In the case of E.S. Saks (as plaintiff) v. S. Hassamal (as defendant) 2015 SCJ 405 issued on 13 November 2015, His Lordship G. Angoh gave a ruling on the legality of a share sale agreement on the basis that it was contrary to the pre-emption clauses set out in the constitution of the relevant company and the Companies Act.
The facts of the case are as follows.
In virtue of an unsigned document, Mr Seymour has offered to sell the shares held by him in a company called Shibani Knitting Co. Ltd to Mr Hassamal in consideration of 1 million United States Dollars. Mr Seymour claimed that Mr Hassamal had a balance of 910,000 United States Dollars together with interest to settle and was asking the court for specific performance of that unsigned agreement on the remaining balance.
In his address to the Court, the lawyer for Mr Hassamal raised a plea in limine litis which was based on the ground that the unsigned agreement is illegal, based on a ‘cause illicite’ contrary to the Civil Code and therefore, the case for Mr Seymour had to be dismissed.
As explained in a previous article, a plea in limine litis is an objection in any point of law which needs to be addressed at the outset of a trial. Examples of such objections are that the court has no jurisdiction in a particular matter or that the prescribed delay to bring a case was not observed.
Pre-emptive rights of shareholders
In its defence, counsel for Mr Hassamal explained that, within the Shibani Knitting Co. Ltd, any shareholder who intends to sell or transfer his shares must necessarily do so by taking into account the pre-emptive rights of the other shareholders otherwise such transfer or sale would be null and void. The Companies Act 2001 has a general rule which provides that any change in ownership of company shares should be subject to existing shareholders’ pre-emptive rights.
For our readers’ understanding, pre-emptive right is normally a privilege extended to existing shareholders of a company that will give them the right to purchase additional shares in the company so that each one of them maintains his or her percentage ownership of a company by buying a proportionate number of shares of any future issue of the shares.
In the present matter, it was clear that Mr Seymour did not follow this particular rule as set out in the constitution of the company and the law.
In support of his ruling, His Lordship observed that the transaction of Mr Seymour was an illegal one and referred to the case of Barosah N v Seelochun V [2008 SCJ 248] where it was ruled that a transfer of shares made in complete disregard of the pre-emptive rights of the existing shareholders was illegal.
Effect of Illegality of Agreements
The second limb of the submissions of the lawyers revolved about the legality of the unsigned agreement and mention was made of one of the essential conditions for the validity of contracts. This being that there must be a “cause licite dans l’obligation”.
Articles 1131 and 1133 provide as follows: “L’obligation sans cause, ou sur une fausse cause, ou sur une cause illicite, ne peut avoir aucun effet.

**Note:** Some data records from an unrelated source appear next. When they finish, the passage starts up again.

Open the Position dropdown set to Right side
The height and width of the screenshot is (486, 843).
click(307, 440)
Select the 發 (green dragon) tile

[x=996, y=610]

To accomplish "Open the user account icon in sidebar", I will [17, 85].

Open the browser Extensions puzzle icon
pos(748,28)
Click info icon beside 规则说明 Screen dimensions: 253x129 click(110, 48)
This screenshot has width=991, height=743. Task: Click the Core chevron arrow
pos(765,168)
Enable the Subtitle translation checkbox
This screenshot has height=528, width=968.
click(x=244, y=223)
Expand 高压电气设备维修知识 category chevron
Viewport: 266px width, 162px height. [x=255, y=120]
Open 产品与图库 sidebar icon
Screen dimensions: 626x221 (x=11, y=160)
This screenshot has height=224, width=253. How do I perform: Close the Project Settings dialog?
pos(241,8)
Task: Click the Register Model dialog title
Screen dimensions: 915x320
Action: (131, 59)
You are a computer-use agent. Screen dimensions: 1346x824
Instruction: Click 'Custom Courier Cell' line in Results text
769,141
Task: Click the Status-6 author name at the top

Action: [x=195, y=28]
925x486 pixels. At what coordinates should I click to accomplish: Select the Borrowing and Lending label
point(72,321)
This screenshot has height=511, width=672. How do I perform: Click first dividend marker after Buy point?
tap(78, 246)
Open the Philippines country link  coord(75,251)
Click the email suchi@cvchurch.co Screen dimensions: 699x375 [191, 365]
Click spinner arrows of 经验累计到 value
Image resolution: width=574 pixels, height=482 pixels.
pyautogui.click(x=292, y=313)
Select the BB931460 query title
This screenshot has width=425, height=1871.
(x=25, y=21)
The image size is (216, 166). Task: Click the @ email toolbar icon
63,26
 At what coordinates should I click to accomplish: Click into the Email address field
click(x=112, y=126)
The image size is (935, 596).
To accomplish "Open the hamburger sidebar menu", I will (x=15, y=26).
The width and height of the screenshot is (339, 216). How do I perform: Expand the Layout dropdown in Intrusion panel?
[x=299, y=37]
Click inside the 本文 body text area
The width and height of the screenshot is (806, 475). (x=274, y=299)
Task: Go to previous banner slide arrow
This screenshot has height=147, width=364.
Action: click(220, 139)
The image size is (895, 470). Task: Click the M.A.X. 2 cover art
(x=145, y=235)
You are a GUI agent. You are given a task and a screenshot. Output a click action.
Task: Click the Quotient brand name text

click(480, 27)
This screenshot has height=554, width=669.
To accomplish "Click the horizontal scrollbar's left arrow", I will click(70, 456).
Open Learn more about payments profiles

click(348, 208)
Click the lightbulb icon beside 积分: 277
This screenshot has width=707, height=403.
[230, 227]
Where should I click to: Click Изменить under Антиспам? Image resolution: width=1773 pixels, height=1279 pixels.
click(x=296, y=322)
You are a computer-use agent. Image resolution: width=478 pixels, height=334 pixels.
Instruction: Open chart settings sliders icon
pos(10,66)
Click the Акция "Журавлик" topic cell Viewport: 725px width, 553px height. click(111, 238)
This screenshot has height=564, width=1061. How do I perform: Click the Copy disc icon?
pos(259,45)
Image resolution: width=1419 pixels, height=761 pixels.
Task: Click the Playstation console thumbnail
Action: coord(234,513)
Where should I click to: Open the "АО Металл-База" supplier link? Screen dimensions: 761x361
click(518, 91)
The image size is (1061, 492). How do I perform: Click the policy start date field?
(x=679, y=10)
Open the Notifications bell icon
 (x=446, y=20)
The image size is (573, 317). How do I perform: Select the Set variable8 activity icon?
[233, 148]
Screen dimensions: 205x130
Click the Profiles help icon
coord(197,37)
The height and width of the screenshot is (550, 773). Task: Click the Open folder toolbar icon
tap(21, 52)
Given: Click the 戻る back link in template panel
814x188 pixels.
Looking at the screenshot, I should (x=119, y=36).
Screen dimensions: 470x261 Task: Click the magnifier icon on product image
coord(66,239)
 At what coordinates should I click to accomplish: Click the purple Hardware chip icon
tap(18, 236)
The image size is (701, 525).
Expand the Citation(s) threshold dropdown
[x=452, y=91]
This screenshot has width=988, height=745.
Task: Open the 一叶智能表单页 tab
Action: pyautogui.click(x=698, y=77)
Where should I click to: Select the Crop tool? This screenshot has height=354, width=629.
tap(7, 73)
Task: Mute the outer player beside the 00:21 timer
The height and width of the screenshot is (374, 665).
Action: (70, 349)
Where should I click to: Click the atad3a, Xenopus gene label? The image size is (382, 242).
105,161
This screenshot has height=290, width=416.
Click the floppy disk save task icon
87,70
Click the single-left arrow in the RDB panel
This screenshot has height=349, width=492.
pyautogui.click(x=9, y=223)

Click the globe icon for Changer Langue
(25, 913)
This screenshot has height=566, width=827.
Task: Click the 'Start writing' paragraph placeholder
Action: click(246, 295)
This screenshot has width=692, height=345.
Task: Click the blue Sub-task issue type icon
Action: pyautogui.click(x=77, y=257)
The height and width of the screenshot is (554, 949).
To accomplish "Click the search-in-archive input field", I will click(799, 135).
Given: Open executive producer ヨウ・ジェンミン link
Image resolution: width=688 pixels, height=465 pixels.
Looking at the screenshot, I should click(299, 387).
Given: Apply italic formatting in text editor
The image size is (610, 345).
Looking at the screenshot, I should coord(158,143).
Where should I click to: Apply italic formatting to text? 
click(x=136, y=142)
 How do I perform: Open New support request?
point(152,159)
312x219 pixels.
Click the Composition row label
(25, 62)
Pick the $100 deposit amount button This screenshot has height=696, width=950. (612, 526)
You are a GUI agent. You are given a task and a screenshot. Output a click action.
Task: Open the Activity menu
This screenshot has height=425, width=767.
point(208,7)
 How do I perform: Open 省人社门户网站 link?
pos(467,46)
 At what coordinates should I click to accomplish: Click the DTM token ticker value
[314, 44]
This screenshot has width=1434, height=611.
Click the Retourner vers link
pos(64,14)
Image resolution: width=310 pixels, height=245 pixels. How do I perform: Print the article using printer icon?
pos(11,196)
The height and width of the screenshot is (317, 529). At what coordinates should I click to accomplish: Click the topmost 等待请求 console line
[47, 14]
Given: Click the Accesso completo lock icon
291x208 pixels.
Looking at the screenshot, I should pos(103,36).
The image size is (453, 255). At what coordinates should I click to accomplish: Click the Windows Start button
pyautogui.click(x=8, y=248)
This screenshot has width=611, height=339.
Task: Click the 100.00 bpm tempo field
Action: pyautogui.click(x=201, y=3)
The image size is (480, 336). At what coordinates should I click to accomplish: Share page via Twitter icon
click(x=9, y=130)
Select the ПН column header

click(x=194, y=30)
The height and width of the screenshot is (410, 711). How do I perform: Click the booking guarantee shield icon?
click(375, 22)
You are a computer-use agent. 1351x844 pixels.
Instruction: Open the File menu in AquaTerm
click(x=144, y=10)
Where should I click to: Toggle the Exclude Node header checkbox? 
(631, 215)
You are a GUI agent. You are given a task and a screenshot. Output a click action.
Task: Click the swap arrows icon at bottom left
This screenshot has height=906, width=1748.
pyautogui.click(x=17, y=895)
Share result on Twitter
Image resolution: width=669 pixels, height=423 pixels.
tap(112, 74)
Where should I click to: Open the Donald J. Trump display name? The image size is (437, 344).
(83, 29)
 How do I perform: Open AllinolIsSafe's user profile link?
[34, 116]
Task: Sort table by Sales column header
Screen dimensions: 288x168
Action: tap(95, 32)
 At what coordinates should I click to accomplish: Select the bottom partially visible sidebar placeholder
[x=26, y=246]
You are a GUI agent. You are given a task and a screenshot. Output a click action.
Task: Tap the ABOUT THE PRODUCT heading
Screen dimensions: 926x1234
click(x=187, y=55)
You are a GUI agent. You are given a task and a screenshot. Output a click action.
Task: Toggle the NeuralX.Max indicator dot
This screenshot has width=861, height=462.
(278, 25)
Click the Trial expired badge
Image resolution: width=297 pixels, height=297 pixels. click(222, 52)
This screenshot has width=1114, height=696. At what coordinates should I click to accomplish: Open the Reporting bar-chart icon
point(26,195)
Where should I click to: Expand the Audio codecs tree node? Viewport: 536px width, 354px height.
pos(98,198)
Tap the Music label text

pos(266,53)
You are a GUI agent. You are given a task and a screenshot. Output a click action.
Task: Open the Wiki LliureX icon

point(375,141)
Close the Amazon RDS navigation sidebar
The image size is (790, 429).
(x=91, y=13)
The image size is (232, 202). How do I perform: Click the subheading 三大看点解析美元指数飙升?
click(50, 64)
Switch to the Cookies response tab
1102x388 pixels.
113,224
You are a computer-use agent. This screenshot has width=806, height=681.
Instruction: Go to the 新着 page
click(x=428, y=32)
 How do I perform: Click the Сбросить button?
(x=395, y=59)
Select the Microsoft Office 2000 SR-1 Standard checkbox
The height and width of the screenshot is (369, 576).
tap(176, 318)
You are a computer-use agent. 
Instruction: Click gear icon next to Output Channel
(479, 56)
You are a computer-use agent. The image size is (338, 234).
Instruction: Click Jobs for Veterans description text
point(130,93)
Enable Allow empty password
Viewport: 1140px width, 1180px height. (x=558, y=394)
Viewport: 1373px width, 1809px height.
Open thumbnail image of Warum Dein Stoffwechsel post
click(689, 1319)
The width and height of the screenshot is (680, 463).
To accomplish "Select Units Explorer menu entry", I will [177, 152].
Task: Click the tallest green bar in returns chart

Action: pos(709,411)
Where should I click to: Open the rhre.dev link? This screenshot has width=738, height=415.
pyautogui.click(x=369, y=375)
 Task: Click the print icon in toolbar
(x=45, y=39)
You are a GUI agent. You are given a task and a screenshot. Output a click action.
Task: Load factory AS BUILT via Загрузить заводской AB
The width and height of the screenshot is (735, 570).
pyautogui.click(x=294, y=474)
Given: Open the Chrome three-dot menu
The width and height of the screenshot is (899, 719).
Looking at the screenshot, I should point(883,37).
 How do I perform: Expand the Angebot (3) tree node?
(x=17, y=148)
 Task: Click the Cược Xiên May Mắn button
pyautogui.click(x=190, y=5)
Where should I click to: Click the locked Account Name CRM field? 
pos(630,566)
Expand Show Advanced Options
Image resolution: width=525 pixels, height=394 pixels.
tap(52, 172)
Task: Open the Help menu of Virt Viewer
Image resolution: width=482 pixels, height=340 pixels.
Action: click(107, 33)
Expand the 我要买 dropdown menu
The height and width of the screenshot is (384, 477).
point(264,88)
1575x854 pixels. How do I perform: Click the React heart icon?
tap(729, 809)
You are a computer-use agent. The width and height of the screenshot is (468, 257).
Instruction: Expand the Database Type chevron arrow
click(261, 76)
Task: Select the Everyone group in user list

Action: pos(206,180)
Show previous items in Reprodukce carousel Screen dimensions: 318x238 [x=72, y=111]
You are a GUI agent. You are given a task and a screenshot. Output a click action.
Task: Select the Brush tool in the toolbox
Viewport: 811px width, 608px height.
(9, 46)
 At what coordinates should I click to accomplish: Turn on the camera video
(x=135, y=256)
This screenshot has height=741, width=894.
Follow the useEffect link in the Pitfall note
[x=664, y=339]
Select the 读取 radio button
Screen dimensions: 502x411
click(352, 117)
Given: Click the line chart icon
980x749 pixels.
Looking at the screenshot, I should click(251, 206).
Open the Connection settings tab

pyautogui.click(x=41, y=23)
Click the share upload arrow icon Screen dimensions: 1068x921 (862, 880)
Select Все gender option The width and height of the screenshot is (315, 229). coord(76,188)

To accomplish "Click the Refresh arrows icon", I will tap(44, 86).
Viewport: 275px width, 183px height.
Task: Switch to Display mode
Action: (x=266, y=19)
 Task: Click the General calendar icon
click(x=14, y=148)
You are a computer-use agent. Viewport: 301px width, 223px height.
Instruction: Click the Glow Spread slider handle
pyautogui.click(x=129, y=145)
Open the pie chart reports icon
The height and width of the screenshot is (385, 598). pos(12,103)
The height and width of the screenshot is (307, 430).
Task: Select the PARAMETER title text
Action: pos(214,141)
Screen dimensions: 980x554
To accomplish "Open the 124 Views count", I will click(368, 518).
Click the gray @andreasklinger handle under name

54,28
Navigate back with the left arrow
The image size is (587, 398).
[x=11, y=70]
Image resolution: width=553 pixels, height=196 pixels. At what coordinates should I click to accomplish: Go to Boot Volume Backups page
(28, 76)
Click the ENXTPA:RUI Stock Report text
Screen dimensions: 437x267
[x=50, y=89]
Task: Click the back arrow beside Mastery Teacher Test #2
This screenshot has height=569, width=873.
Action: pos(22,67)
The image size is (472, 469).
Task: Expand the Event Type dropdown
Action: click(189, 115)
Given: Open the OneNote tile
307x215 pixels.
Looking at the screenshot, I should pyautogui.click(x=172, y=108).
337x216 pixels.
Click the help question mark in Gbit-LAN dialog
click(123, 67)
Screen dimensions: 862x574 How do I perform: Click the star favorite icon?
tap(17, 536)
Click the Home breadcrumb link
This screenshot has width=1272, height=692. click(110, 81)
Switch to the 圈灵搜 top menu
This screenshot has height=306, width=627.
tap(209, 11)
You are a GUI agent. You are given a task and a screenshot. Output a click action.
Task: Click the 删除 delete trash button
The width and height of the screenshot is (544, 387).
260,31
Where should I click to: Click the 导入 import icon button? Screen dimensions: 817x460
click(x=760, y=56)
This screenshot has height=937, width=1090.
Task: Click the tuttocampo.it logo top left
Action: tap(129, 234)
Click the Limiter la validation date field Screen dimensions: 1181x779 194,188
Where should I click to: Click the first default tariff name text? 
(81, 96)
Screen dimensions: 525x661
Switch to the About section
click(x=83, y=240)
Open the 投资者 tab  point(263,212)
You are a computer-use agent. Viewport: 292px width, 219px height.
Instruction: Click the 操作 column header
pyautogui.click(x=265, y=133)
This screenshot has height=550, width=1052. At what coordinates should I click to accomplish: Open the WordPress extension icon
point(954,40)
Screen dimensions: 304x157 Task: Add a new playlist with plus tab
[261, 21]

La cause est illicite quand elle est prohibitée par la loi, quand elle est contraire aux bonnes mœurs ou à l’ordre public”.
Judge Angoh ruled that “…the substance of the contract is rooted on elements of illegality, namely in blatant breach of the law and of the company’s Memorandum of Articles and Association. In view of the above, it is beyond dispute that the plaintiff (Mr Seymour) cannot proceed with his claim against the defendant (Mr Hassamal) on the basis of an agreement which is grounded “sur une cause illicite””
The case for Mr Seymour was set aside.
The above shows that ignorance of the law when entering into agreements in company matters can defeat what might otherwise appear as a legitimate cause. And that a person may, unless he is extremely careful when engaging in share transactions, unwittingly find himself at variance with the law.